- _Exercise data_:

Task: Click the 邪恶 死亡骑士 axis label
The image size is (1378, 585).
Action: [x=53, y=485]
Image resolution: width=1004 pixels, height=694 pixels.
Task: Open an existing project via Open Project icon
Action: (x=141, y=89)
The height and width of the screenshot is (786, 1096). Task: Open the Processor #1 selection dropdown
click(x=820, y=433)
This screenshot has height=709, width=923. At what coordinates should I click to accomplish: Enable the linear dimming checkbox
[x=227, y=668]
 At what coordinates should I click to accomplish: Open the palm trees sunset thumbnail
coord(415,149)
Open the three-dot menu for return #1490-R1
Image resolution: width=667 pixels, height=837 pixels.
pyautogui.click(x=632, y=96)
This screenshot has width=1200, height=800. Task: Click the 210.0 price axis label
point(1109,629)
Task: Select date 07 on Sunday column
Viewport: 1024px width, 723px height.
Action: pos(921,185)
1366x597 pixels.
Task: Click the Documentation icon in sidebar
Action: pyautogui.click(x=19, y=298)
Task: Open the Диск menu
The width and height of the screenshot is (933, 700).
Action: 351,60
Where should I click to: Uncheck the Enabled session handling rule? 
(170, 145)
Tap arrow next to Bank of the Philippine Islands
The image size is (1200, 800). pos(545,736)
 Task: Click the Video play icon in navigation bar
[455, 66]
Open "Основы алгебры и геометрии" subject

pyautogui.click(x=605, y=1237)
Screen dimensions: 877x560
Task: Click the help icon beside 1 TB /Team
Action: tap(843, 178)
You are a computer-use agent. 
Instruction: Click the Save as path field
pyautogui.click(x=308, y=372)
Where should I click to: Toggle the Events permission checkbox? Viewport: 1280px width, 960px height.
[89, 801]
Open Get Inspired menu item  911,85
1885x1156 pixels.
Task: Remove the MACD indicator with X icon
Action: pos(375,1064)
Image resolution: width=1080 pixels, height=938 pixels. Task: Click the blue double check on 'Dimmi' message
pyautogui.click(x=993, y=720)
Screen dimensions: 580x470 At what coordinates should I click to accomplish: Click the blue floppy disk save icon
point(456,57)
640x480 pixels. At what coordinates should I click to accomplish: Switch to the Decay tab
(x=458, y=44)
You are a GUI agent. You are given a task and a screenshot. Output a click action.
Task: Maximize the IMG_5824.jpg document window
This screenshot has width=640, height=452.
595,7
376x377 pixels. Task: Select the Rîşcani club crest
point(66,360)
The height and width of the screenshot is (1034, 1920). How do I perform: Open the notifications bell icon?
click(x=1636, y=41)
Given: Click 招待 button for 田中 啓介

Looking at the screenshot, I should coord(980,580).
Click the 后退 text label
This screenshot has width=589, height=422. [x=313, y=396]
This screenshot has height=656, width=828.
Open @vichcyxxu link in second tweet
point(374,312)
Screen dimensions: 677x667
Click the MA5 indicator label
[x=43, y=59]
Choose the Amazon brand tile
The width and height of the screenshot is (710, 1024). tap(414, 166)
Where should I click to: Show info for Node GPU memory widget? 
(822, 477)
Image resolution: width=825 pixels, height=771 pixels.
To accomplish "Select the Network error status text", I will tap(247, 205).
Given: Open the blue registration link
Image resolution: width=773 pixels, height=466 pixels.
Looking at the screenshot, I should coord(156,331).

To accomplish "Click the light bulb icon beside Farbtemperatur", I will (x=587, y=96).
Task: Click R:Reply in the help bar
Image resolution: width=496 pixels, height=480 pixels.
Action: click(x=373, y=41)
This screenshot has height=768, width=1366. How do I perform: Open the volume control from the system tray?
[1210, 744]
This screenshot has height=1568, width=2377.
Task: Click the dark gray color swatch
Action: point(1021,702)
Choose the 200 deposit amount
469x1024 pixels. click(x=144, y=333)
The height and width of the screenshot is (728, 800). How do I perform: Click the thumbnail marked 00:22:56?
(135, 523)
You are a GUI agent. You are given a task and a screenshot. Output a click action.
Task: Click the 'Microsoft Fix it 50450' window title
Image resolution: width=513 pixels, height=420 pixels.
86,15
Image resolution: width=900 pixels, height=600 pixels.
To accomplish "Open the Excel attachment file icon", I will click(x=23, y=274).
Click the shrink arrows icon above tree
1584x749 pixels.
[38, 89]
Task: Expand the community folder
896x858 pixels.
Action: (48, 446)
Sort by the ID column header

- _Description of the task_: Above are the records. Identify each line that contains the word "column".

- _Exercise output_:
Task: Select date 07 on Sunday column
Sort by the ID column header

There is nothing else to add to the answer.